**WHAT IS BEING ASKED**
Copy out exactly every line from the line containing "Task: Open the FINANCES section" until the records below end, inclusive of both boundary lines.
··· EXTRACTED RECORDS
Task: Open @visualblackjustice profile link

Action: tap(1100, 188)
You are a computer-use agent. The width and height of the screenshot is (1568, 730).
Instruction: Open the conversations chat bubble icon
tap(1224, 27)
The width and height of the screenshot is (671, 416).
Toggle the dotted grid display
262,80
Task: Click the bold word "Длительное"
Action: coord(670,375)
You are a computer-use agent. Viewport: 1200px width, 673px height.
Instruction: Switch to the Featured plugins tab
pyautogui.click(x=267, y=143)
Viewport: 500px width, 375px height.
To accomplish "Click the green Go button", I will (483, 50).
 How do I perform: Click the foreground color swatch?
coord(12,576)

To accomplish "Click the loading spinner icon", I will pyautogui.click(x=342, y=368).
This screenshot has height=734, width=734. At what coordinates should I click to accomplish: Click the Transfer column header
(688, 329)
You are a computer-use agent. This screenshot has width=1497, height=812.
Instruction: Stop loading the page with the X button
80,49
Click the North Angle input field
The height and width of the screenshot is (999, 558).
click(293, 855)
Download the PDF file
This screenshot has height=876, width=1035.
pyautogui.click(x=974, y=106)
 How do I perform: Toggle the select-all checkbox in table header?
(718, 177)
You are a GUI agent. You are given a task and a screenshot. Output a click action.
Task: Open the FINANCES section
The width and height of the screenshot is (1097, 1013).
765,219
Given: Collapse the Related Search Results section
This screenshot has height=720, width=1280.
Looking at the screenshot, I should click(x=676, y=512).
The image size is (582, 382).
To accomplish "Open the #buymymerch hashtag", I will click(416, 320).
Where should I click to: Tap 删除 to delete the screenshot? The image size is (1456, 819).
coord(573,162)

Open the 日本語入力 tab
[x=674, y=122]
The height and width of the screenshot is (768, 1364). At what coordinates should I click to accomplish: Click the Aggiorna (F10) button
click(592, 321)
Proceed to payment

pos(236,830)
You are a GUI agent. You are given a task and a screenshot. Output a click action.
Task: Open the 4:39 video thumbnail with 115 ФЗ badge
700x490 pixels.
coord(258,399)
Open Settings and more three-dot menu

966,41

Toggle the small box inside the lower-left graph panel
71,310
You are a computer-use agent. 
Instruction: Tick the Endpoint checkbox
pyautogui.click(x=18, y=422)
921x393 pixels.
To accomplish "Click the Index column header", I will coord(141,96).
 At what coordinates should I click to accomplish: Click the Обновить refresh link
······
**OUTPUT FOR THIS TASK**
Task: Open the FINANCES section
The width and height of the screenshot is (1097, 1013).
765,219
Given: Collapse the Related Search Results section
This screenshot has height=720, width=1280.
Looking at the screenshot, I should click(x=676, y=512).
The image size is (582, 382).
To accomplish "Open the #buymymerch hashtag", I will click(416, 320).
Where should I click to: Tap 删除 to delete the screenshot? The image size is (1456, 819).
coord(573,162)

Open the 日本語入力 tab
[x=674, y=122]
The height and width of the screenshot is (768, 1364). At what coordinates should I click to accomplish: Click the Aggiorna (F10) button
click(592, 321)
Proceed to payment

pos(236,830)
You are a GUI agent. You are given a task and a screenshot. Output a click action.
Task: Open the 4:39 video thumbnail with 115 ФЗ badge
700x490 pixels.
coord(258,399)
Open Settings and more three-dot menu

966,41

Toggle the small box inside the lower-left graph panel
71,310
You are a computer-use agent. 
Instruction: Tick the Endpoint checkbox
pyautogui.click(x=18, y=422)
921x393 pixels.
To accomplish "Click the Index column header", I will coord(141,96).
 At what coordinates should I click to accomplish: Click the Обновить refresh link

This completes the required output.